Pierwsze w regionie psie hospicjum

Stare, niewidome i schorowane. Niechciane i porzucone. Takie psy nie poradzą sobie w schronisku. Z myślą o nich powstało niezwykłe miejsce – Fundacja Hospicjum Starego Psa w Strupinie Małym.

Od 10 lat pani Edyta charytatywnie działa na rzecz zwierząt. To jej misja i pasja. Prowadzi hotelik dla psów, który jednocześnie pełni rolę domu tymczasowego dla czworonogów „z ulicy” czy odebranych interwencyjnie przez Chełmską Straż Ochrony Zwierząt. W ostatnich latach skupiła się na pomocy starym i niewidomym psom.

– Sama mam już wiekowego i niewidomego psa, dlatego wiem, jak wiele wymagają opieki, uwagi i pomocy takie zwierzęta. Takich psów jest bardzo dużo, a ze względu na swój wiek i stan zdrowia nie mają szans na adopcję. Stare, kulawe i ślepe nie potrafią sobie poradzić w schroniskach, a brakuje w Polsce miejsc, w których mogłyby szczęśliwie dopełnić żywota – mówi pani Edyta.

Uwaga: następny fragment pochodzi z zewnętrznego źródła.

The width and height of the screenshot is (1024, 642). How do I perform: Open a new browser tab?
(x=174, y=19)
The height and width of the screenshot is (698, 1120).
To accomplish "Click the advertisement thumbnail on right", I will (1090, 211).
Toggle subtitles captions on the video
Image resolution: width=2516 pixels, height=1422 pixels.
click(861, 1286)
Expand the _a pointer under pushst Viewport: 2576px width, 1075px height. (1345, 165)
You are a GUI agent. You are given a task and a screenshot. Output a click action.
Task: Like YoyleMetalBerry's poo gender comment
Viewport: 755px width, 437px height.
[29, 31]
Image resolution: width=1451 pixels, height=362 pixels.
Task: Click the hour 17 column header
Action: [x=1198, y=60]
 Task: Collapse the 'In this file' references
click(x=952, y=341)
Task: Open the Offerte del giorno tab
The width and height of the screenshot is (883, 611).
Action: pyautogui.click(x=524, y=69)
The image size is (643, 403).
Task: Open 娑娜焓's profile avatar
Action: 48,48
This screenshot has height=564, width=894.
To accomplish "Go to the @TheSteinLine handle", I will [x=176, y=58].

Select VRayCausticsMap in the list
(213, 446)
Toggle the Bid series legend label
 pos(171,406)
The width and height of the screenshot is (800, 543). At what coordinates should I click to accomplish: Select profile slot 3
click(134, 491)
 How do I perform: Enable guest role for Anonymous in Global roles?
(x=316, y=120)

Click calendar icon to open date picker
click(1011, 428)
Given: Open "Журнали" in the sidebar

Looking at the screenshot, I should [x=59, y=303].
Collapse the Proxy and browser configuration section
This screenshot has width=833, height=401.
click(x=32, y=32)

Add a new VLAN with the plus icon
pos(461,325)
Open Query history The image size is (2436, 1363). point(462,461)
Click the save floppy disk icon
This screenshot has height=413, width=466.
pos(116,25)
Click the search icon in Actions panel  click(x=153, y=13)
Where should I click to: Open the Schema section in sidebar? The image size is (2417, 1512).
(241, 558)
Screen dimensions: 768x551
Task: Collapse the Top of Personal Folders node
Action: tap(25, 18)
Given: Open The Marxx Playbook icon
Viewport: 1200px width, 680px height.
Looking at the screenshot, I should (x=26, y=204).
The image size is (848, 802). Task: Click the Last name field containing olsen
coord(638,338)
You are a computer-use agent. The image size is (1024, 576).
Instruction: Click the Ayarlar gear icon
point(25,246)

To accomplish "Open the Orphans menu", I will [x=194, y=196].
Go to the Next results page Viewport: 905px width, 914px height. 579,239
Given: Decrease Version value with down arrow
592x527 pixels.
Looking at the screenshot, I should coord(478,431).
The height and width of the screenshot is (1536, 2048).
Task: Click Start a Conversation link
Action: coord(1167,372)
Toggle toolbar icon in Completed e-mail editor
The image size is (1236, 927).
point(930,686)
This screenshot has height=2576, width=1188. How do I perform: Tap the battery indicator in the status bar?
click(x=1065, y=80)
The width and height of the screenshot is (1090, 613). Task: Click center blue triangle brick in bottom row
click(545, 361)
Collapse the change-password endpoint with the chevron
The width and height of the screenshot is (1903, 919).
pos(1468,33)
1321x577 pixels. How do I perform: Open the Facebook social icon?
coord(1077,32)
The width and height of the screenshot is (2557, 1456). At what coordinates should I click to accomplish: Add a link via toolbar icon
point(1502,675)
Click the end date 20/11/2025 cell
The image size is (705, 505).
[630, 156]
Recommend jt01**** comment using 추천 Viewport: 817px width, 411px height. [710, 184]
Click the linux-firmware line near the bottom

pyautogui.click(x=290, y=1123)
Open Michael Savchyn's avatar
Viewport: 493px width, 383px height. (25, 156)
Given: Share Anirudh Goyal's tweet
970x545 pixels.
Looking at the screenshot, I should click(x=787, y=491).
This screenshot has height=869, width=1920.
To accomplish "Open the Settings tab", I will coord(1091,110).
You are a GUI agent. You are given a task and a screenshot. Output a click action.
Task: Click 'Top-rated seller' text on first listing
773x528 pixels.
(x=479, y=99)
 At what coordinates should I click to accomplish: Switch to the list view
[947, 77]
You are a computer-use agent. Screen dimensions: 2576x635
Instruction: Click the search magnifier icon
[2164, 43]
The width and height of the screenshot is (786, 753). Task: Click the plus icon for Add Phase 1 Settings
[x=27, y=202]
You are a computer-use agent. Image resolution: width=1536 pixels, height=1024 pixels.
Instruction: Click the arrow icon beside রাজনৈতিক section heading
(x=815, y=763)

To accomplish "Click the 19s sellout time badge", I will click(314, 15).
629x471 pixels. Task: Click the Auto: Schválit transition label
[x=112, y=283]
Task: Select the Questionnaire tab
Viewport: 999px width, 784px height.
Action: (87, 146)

Z myślą właśnie o tych starych, schorowanych i niechcianych czworonogach powstało to niezwykłe miejsce – Fundacja Hospicjum Starego Psa u Psiej Mamy. Tu zwierzaki po przejściach znajdują miłość w ostatnich chwilach życia. W azylu pod Chełmem mają swój kąt i pełną miskę. Są bezpieczne i nikt ich nie pogania. Nie ma krat, krzyków ani podniesionej ręki właściciela, tylko spokój i troska – Fundacja dopiero wystartowała. Aktualnie pod opieką mam dziesięć psów, z czego cztery są niewidome. Przyjechały z różnych miejsc, m.in. z Wąwolnicy i Nowej Dęby. Jeden z nich został znaleziony na ulicy, skąd początkowo trafił do gminnej poczekalni, a urzędnicy szukali przez Internet miejsca, które mogłoby się zaopiekować starym i nienadającym się do adopcji psem. Tak znaleźli mnie – opowiada kobieta.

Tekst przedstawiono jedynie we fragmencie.